EXERCISE – Where the material below has a line containing "Click the 注释", start repeating exactly, and keep going through the line containing "The image size is (1516, 784).", with no other lines.
┄┄┄┄┄┄
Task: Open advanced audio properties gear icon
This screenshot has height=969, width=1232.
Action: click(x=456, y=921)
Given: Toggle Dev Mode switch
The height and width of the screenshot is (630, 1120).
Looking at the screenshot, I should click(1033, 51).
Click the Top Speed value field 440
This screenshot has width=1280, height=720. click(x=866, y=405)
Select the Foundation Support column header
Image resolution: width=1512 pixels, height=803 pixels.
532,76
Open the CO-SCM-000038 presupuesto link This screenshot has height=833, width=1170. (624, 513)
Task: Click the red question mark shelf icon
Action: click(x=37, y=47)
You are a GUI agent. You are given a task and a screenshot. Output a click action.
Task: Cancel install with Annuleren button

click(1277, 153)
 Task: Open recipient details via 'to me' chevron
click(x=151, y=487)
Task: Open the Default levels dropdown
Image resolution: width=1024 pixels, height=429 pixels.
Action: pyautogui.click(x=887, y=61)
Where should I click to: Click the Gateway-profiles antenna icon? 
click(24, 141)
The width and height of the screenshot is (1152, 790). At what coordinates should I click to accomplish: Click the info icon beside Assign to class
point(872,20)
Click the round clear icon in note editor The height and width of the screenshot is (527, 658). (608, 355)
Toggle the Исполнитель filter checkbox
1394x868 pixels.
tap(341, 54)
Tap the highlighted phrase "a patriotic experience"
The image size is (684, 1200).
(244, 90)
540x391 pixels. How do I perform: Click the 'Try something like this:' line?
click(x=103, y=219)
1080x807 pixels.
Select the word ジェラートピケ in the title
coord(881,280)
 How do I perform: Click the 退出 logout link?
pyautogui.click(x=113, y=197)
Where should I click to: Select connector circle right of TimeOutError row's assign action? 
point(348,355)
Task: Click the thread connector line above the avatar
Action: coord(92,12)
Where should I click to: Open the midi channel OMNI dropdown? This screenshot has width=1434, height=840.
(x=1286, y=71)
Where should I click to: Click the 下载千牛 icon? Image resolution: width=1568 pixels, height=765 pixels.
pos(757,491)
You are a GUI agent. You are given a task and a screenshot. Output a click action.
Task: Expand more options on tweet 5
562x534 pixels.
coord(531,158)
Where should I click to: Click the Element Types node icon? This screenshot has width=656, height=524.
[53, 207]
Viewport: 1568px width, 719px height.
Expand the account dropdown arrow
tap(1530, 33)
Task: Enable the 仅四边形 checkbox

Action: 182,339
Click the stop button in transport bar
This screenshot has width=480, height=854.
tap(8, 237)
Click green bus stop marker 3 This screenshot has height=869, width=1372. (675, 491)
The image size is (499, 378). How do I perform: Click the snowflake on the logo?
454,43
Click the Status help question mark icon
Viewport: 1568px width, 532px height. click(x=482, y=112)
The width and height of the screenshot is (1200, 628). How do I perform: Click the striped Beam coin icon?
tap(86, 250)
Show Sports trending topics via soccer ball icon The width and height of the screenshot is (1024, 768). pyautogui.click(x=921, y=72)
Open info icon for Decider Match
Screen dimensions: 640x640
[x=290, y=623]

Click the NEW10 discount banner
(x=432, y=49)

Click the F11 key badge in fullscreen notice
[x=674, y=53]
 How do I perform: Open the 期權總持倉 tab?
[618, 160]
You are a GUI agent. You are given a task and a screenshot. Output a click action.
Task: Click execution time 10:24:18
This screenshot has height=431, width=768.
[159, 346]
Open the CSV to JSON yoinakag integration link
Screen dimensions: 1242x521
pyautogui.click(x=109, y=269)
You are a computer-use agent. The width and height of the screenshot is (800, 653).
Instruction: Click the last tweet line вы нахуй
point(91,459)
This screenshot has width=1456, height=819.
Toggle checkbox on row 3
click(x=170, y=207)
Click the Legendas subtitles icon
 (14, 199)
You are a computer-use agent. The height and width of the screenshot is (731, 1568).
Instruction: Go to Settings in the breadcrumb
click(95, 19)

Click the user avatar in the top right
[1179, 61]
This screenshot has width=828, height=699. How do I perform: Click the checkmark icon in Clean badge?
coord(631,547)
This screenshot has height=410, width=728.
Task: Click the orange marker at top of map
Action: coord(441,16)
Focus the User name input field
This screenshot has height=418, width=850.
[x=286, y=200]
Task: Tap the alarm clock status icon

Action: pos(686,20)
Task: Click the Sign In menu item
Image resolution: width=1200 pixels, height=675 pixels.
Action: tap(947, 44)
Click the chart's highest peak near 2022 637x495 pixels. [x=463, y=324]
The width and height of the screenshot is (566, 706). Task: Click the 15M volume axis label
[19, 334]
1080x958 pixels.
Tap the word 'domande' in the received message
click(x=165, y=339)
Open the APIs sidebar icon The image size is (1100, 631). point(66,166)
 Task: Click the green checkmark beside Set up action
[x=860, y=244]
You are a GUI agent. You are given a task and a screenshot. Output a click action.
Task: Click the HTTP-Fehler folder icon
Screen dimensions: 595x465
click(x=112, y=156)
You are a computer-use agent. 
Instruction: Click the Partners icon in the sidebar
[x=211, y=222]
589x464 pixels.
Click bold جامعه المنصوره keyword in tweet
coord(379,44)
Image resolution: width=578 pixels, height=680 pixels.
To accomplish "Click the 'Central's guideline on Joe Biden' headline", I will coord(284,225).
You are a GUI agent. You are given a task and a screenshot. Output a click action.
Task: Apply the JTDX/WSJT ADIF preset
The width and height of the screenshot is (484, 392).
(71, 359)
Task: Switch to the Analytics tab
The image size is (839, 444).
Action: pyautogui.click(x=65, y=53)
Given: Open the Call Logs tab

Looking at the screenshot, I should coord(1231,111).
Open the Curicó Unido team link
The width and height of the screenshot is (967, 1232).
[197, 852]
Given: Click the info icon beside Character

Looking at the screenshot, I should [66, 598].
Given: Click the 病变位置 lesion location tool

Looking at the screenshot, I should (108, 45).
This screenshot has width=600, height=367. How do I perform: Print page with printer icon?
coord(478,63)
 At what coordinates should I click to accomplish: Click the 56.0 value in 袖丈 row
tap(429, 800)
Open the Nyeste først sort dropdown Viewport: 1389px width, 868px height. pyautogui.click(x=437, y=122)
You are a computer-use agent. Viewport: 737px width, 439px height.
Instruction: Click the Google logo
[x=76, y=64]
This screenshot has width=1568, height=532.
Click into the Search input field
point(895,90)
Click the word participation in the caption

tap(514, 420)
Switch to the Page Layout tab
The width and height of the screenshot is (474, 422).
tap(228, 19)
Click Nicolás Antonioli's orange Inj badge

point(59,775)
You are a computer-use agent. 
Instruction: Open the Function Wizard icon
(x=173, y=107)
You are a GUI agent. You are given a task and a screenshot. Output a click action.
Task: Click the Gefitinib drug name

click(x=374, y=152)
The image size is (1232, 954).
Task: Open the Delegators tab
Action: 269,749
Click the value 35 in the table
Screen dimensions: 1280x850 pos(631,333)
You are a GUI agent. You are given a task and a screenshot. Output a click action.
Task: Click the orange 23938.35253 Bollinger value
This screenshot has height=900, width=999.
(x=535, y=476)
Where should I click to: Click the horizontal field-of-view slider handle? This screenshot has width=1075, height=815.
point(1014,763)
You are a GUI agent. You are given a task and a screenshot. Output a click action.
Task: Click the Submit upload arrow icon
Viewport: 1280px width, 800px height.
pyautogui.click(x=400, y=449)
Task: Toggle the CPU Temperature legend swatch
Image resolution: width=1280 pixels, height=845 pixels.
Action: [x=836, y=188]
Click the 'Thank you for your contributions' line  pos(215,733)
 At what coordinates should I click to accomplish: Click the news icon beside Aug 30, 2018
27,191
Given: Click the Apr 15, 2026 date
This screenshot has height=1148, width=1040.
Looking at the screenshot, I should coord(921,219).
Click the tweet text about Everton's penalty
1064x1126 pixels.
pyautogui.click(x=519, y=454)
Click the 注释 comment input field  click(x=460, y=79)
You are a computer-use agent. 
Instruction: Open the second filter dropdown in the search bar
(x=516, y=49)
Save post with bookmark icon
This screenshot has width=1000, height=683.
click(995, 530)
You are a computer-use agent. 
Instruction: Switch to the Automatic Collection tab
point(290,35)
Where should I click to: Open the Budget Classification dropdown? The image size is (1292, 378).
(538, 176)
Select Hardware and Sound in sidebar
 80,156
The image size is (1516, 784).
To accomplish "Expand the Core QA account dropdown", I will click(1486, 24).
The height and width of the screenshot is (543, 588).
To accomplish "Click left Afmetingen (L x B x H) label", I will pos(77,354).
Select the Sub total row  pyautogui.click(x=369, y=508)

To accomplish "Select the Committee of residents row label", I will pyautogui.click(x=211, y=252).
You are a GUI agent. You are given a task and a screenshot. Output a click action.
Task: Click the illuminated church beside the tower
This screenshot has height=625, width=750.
┄┄┄┄┄┄
ANSWER FOR THE TASK –
Click the 注释 comment input field  click(x=460, y=79)
You are a computer-use agent. 
Instruction: Open the second filter dropdown in the search bar
(x=516, y=49)
Save post with bookmark icon
This screenshot has width=1000, height=683.
click(995, 530)
You are a computer-use agent. 
Instruction: Switch to the Automatic Collection tab
point(290,35)
Where should I click to: Open the Budget Classification dropdown? The image size is (1292, 378).
(538, 176)
Select Hardware and Sound in sidebar
 80,156
The image size is (1516, 784).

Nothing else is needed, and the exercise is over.